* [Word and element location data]
·····
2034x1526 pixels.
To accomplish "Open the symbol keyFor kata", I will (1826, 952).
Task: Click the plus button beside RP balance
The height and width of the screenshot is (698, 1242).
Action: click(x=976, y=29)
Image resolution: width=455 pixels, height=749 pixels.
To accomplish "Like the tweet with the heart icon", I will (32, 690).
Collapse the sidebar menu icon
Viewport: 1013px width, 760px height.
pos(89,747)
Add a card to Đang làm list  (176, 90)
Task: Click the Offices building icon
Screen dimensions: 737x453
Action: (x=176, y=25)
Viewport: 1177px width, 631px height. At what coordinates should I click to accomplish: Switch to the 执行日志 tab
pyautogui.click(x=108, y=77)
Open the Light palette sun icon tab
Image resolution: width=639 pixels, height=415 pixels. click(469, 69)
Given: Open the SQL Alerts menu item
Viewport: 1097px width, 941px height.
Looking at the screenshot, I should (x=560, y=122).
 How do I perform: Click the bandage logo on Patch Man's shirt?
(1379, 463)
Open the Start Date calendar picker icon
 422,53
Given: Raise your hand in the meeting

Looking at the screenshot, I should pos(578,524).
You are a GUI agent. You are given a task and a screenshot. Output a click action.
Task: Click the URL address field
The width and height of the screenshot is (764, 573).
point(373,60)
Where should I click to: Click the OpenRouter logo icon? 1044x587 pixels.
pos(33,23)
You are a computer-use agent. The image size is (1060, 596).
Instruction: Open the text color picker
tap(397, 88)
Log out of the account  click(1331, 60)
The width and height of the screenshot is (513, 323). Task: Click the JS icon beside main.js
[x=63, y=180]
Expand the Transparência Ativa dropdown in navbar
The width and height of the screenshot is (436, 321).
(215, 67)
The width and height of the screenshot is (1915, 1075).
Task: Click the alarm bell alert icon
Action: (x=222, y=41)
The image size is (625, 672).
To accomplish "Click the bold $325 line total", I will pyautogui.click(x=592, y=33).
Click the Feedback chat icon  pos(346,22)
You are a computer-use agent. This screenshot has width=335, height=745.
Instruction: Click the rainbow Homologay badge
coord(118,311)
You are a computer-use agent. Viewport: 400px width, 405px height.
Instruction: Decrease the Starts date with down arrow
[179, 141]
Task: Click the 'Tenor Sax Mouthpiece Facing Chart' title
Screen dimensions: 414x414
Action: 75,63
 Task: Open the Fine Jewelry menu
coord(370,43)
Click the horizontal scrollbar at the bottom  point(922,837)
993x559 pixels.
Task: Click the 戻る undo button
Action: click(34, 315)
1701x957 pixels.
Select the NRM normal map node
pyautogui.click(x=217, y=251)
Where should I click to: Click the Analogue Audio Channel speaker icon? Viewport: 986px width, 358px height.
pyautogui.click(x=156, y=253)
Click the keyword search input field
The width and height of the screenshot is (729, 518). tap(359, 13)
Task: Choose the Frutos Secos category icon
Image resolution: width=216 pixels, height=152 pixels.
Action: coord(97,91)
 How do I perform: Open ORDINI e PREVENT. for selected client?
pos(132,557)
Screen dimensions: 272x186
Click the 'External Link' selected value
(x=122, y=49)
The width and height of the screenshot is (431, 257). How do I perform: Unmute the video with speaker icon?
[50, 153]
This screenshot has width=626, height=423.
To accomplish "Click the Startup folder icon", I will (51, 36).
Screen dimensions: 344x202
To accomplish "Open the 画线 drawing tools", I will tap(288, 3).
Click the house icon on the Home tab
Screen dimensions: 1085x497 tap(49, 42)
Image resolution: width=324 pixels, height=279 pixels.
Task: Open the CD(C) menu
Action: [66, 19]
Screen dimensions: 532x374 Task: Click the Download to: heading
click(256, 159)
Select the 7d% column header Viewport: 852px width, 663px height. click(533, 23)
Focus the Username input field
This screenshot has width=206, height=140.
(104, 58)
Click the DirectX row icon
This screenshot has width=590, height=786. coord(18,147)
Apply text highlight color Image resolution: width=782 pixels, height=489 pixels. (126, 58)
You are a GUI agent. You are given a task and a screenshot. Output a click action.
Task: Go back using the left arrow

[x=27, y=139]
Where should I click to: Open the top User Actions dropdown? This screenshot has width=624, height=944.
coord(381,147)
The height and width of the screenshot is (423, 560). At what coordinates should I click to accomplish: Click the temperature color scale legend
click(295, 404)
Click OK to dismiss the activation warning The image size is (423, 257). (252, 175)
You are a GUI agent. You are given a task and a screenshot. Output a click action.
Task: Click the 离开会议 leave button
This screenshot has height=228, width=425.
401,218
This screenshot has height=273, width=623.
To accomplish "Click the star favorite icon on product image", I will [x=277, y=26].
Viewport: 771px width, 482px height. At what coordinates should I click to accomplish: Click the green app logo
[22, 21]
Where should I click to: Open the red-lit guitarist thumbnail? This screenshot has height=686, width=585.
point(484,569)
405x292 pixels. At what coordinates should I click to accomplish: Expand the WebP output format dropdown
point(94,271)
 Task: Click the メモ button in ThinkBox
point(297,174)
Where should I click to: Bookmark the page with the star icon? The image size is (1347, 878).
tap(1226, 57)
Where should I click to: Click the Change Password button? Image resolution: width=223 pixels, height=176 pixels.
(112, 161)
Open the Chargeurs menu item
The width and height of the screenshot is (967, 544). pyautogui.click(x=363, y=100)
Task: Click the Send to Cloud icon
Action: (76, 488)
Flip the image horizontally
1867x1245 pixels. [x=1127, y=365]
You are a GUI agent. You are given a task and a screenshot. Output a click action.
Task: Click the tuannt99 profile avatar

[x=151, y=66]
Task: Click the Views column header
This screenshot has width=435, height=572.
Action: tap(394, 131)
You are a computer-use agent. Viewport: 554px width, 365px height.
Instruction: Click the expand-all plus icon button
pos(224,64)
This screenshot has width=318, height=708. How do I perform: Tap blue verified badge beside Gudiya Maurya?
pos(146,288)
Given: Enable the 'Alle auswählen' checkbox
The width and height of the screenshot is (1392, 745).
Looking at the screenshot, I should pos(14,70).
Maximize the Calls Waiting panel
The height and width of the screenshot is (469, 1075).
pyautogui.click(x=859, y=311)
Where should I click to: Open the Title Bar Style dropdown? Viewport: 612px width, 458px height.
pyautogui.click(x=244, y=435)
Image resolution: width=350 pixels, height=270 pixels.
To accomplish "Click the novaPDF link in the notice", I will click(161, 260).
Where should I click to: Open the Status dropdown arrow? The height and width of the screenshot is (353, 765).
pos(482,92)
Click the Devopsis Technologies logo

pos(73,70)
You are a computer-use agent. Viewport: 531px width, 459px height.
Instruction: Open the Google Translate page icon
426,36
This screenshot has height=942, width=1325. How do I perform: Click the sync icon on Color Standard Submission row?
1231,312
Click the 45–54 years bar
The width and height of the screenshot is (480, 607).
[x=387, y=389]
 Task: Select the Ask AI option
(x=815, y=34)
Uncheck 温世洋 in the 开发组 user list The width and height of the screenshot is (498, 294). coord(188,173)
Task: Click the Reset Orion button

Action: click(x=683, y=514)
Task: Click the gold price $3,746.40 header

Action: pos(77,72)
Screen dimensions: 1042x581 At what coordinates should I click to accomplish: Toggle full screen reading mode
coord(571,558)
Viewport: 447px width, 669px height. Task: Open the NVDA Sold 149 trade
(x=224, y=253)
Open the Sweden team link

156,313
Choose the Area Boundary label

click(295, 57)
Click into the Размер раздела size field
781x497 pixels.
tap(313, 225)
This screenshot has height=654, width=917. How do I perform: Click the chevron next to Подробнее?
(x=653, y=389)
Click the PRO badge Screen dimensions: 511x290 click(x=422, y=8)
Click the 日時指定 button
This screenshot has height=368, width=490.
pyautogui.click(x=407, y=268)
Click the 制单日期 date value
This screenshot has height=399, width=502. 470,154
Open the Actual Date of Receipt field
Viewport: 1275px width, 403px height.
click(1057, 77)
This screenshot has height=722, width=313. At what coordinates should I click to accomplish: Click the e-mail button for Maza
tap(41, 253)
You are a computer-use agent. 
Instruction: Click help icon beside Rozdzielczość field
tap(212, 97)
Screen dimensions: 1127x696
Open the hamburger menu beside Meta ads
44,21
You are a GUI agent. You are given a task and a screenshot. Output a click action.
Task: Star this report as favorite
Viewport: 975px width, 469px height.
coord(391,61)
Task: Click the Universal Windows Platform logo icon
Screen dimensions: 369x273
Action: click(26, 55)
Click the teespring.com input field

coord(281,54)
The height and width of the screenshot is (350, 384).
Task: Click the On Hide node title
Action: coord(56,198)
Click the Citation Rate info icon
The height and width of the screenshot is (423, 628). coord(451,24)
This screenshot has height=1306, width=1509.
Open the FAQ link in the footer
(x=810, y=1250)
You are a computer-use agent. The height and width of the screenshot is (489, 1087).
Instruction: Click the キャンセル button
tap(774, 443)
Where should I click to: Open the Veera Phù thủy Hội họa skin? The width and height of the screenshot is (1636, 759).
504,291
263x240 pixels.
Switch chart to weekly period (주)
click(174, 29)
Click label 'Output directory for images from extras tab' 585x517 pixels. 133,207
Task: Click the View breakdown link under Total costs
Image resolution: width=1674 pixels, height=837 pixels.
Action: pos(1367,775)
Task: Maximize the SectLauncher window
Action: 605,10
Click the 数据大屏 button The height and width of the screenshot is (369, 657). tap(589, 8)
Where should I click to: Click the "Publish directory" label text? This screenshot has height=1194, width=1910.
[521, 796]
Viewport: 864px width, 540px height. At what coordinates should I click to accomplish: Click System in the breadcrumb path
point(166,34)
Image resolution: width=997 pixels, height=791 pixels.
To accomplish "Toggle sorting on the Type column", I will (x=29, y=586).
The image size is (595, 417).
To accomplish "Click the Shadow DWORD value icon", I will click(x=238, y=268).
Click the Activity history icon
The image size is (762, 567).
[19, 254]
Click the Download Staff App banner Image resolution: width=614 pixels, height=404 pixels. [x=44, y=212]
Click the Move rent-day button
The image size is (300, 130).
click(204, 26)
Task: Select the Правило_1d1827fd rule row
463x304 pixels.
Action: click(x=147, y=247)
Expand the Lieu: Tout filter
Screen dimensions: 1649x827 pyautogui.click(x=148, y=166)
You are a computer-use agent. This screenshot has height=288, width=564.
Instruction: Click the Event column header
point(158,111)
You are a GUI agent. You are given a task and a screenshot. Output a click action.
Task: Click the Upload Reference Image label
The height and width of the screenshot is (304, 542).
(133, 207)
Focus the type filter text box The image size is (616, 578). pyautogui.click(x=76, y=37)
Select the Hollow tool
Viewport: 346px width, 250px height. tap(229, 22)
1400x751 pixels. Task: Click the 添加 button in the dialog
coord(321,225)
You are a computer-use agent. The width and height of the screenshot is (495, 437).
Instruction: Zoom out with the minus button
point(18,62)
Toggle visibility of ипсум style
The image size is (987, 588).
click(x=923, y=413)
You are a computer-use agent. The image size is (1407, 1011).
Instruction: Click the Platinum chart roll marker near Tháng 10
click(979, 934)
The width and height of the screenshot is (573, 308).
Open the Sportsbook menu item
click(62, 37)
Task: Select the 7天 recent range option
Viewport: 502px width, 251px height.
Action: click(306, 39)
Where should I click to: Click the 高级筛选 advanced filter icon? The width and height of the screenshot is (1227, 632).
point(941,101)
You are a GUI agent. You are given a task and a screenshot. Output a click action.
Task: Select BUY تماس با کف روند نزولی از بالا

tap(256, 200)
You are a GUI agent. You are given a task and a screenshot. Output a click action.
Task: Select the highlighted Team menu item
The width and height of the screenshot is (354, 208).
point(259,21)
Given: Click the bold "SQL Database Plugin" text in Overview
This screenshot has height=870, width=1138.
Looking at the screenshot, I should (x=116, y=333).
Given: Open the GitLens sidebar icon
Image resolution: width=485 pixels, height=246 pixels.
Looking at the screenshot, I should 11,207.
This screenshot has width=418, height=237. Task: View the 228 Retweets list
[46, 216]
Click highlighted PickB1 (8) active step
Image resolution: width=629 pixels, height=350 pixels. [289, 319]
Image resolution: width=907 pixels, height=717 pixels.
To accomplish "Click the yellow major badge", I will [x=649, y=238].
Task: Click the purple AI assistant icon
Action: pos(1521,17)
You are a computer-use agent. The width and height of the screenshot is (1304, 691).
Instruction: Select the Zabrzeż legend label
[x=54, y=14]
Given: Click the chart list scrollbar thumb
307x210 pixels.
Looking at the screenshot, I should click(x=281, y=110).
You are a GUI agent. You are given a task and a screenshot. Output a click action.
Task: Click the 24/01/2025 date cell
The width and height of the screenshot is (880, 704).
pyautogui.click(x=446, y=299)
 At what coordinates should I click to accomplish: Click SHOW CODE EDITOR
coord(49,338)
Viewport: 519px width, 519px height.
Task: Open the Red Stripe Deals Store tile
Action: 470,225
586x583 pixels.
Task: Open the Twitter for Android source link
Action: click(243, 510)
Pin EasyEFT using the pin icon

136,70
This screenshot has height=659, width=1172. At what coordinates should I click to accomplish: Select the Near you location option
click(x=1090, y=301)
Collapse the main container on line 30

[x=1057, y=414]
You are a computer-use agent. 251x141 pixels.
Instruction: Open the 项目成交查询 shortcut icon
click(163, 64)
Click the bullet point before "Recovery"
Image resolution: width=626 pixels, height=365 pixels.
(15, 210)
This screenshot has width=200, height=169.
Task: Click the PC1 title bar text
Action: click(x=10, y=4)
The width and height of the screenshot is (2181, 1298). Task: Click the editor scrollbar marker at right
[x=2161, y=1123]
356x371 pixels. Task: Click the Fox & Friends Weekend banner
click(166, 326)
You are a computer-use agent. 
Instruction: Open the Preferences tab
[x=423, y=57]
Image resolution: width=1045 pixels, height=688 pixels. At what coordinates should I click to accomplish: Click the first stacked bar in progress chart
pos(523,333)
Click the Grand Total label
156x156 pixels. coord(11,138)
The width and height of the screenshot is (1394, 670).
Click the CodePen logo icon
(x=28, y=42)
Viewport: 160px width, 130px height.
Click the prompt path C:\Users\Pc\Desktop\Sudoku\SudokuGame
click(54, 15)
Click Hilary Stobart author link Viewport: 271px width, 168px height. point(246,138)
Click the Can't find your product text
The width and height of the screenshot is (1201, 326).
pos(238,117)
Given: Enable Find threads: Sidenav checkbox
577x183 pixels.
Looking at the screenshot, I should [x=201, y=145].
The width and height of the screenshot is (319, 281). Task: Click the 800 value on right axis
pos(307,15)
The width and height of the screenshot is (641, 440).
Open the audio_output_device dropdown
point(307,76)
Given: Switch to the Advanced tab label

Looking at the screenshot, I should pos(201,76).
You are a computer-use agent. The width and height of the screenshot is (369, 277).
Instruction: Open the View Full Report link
·····
* [Instruction] Copy the data word for word, from the line with "You are a computer-use agent. Viewport: 531px" up to and including the line with "Action: click(x=683, y=514)".

* [Answer to the exercise]
You are a computer-use agent. Viewport: 531px width, 459px height.
Instruction: Open the Google Translate page icon
426,36
This screenshot has height=942, width=1325. How do I perform: Click the sync icon on Color Standard Submission row?
1231,312
Click the 45–54 years bar
The width and height of the screenshot is (480, 607).
[x=387, y=389]
 Task: Select the Ask AI option
(x=815, y=34)
Uncheck 温世洋 in the 开发组 user list The width and height of the screenshot is (498, 294). coord(188,173)
Task: Click the Reset Orion button

Action: click(x=683, y=514)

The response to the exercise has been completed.